CoinSwap
CoinSwap is a technique designed to enhance privacy for Bitcoin users. Normally, blockchain analysis relies on the idea that if someone transfers an entire UTXO (unspent transaction output) to a new address, it’s just a self-transfer. CoinSwap challenges this by allowing two people to swap UTXOs in a way that breaks the expected transaction trail, making it much harder to trace ownership.
CoinSwap doesn’t change how Bitcoin works at the protocol level. Instead, it uses regular Bitcoin transactions coordinated off-chain over the internet between two parties. Once they agree, each party creates a 2-of-2 multisig address and deposits their UTXO. Later, they jointly spend those funds, ensuring that the UTXOs effectively swap owners. Although the bitcoin amounts remain the same (minus fees), the transaction history is now obscured, improving privacy for both sides.
However, basic CoinSwap has some pitfalls. If the swapped amounts are the same, blockchain observers might still link the transactions by matching amounts and timing. To address this, CoinSwaps can be split into several smaller swaps, which makes analysis more difficult.
There are also security risks. Attackers could disrupt swaps by aborting midway, forcing honest users to pay unnecessary transaction fees. More sophisticated attacks involve an adversary repeatedly engaging in CoinSwaps to de-anonymize UTXOs or by clustering swaps to keep users within their own network. These behaviors could limit the privacy benefits users seek.

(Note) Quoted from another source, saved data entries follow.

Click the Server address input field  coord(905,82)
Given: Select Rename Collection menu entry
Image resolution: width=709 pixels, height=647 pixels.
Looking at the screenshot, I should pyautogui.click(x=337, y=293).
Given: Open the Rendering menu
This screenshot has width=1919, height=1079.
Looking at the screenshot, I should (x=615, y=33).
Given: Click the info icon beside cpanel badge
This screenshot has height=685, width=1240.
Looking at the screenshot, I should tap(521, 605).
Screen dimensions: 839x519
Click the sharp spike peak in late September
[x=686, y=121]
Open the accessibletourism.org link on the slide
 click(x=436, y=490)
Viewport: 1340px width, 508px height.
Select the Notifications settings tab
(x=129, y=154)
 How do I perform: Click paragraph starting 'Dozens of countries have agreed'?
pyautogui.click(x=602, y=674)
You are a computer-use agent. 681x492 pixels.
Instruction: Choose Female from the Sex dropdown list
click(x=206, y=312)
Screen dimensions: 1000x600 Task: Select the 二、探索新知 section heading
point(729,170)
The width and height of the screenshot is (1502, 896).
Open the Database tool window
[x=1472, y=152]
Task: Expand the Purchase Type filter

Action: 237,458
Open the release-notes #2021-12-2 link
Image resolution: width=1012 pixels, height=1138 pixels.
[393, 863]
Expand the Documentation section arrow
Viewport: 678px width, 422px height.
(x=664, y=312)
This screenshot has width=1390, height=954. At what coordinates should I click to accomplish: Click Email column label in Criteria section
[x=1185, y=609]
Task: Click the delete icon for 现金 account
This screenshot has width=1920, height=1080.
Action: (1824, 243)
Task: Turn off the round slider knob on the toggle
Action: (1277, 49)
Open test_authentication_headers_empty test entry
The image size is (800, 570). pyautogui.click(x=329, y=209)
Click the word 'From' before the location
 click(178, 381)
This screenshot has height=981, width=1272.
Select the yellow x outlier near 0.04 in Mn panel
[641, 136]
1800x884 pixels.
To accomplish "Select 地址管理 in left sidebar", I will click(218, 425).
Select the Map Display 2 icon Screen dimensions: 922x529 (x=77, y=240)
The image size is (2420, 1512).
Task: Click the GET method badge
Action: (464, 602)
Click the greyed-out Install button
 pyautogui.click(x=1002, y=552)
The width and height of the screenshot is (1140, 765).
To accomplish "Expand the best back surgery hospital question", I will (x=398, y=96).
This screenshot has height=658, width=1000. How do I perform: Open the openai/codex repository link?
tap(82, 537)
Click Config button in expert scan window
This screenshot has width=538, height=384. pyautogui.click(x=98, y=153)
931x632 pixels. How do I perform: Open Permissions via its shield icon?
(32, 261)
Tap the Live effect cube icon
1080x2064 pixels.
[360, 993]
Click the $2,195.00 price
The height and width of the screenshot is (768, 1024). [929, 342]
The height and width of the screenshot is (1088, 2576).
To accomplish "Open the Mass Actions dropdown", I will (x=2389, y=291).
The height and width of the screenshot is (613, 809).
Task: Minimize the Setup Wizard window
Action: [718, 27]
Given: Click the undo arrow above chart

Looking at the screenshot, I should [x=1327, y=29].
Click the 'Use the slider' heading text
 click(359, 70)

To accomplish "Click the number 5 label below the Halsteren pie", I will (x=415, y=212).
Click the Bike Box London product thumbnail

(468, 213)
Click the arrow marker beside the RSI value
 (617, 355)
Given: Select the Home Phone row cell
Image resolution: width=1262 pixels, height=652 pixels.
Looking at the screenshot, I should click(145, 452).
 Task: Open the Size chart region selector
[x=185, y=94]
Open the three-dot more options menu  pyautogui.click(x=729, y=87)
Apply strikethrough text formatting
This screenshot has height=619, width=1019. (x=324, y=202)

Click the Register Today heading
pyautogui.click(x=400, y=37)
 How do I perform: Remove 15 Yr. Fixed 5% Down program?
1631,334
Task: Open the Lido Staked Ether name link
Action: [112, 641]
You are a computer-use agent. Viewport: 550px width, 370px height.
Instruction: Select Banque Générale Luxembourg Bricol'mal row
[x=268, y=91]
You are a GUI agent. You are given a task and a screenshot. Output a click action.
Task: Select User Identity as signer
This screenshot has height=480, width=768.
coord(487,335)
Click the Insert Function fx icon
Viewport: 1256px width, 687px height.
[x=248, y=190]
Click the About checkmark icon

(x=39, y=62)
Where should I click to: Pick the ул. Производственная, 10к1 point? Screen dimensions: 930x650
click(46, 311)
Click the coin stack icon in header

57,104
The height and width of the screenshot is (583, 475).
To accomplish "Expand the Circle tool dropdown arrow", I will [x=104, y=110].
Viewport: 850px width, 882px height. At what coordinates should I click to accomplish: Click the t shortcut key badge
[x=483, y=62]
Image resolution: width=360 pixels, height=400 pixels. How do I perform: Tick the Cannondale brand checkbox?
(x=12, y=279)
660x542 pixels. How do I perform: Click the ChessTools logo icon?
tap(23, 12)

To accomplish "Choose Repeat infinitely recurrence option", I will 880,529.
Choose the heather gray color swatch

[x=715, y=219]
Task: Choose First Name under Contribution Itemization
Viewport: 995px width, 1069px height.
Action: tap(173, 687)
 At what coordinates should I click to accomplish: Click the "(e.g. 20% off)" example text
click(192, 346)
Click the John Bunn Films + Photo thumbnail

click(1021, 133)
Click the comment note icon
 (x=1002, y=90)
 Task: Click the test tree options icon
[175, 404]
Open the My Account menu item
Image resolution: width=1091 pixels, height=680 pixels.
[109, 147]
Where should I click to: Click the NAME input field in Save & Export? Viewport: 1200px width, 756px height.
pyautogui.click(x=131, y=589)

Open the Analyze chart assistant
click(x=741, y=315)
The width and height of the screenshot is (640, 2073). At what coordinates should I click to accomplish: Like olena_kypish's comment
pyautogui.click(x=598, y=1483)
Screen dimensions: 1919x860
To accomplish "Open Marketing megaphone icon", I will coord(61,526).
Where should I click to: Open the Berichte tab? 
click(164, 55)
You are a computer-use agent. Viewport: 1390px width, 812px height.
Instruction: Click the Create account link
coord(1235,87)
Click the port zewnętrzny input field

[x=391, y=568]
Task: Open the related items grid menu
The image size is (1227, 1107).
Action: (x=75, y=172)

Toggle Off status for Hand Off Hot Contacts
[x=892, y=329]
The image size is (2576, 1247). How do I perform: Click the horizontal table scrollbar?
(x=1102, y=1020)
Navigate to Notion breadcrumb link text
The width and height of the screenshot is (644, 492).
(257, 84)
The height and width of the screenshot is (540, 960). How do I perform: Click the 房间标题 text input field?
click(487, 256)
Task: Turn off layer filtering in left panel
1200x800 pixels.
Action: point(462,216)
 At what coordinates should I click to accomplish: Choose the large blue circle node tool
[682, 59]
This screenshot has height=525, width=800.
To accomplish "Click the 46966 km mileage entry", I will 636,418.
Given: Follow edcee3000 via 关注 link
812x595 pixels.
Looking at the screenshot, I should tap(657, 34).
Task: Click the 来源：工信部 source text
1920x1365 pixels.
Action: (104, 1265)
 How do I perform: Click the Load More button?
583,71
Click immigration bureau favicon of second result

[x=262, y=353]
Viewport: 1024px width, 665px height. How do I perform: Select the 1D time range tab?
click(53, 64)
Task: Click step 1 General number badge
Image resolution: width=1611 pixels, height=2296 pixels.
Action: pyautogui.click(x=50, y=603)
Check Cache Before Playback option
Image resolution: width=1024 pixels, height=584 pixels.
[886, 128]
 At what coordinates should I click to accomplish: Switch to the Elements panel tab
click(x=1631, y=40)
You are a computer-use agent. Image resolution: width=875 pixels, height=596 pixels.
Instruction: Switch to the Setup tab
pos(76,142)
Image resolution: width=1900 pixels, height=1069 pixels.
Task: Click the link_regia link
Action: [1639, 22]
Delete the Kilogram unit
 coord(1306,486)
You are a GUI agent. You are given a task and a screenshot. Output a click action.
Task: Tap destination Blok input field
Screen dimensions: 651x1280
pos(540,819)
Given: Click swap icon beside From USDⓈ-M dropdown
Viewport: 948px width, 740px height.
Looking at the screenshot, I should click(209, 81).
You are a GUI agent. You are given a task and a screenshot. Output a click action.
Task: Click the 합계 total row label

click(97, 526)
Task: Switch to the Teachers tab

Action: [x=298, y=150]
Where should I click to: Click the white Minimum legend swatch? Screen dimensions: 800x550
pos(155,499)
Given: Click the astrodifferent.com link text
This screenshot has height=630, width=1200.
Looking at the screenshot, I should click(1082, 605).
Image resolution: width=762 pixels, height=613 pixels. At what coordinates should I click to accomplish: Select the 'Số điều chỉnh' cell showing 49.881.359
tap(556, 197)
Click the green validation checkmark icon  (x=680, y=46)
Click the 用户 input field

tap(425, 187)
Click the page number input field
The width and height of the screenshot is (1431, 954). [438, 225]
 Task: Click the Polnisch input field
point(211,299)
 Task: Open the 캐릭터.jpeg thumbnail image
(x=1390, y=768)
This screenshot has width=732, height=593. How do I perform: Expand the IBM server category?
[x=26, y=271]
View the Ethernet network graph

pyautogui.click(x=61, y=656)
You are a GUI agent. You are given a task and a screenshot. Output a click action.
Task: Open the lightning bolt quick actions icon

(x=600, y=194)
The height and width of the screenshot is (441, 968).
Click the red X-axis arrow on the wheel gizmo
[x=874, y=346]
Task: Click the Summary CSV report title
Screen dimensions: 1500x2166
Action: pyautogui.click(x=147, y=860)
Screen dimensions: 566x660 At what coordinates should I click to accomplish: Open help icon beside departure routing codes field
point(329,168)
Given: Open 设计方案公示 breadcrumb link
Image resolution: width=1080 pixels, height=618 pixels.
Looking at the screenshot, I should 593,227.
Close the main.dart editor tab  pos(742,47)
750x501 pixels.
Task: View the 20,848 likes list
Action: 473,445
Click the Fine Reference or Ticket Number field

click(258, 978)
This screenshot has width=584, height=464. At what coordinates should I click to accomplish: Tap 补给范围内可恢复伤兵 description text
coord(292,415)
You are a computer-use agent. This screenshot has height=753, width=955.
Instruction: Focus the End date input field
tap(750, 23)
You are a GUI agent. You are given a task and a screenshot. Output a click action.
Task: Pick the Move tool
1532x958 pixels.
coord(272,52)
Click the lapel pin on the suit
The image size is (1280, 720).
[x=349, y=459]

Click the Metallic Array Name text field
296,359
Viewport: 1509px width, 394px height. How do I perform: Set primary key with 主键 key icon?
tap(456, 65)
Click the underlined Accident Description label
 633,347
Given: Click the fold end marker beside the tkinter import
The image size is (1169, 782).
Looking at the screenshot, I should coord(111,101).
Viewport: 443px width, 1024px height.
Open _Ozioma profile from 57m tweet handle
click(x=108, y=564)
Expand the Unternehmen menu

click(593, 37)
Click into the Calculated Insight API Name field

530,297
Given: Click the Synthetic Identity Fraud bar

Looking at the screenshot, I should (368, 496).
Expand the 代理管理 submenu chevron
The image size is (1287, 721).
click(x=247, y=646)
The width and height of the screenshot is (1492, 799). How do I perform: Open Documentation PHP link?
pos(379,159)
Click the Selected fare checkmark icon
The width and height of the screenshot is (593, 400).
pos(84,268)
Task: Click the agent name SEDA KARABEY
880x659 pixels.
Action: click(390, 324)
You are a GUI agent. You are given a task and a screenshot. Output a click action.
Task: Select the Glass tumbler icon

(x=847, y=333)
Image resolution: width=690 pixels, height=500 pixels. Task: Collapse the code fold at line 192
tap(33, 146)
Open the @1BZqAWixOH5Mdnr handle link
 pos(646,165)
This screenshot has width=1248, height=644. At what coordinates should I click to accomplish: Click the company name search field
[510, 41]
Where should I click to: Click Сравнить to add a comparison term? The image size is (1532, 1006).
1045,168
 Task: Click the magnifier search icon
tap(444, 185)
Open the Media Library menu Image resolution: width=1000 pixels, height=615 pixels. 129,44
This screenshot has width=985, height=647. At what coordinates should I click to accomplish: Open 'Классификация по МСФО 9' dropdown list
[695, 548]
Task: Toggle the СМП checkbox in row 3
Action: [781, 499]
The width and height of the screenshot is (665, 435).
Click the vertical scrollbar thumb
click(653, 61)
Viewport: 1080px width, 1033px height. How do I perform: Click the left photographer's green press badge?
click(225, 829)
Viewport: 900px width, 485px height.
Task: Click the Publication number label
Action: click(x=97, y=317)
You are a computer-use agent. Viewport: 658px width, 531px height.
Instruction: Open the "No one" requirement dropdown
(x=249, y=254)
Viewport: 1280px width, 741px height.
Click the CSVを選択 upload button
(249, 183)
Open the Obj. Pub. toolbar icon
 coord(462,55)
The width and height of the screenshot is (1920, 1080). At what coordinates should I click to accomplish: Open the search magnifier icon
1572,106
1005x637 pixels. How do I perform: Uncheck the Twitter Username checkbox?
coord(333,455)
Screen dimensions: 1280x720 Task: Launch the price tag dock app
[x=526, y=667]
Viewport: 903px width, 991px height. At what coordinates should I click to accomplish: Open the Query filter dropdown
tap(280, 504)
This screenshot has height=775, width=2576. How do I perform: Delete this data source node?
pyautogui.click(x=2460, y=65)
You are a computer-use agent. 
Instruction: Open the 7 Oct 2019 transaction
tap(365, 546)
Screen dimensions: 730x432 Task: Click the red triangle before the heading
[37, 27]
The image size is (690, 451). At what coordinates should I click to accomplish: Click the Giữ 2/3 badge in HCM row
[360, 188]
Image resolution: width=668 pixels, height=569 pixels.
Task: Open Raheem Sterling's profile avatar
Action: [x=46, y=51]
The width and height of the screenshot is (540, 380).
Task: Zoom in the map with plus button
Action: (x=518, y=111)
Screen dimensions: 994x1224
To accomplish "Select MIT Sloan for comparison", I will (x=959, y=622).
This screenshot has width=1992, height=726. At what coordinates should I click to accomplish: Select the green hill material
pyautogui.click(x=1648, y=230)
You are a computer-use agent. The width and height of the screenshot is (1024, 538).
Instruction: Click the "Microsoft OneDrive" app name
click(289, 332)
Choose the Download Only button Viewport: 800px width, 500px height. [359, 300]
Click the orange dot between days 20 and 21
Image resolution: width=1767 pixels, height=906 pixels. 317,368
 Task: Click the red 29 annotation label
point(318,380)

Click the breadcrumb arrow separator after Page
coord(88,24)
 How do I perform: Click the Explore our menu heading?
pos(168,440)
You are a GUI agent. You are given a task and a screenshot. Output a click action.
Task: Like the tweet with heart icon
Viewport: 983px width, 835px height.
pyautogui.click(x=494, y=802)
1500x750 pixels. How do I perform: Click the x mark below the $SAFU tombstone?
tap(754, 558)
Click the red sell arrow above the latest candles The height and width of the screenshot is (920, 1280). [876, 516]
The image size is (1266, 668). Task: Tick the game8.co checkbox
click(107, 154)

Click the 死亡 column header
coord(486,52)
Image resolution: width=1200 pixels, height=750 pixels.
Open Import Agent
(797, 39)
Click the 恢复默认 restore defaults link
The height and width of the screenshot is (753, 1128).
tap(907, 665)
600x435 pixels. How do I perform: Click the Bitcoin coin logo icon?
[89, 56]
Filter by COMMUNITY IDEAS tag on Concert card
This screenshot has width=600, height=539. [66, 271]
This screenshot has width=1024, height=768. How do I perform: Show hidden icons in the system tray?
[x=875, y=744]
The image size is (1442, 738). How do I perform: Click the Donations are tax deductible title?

To mitigate such attacks, fidelity bonds have been suggested as a safeguard. Here, the maker of a CoinSwap must lock up some bitcoin as a time-locked bond. This penalty discourages attackers, as disrupting many swaps would require tying up significant amounts of bitcoin, making large-scale denial-of-service attacks uneconomical.
While CoinSwap is promising as a privacy tool, it’s still early in development and not yet widely adopted in the Bitcoin ecosystem.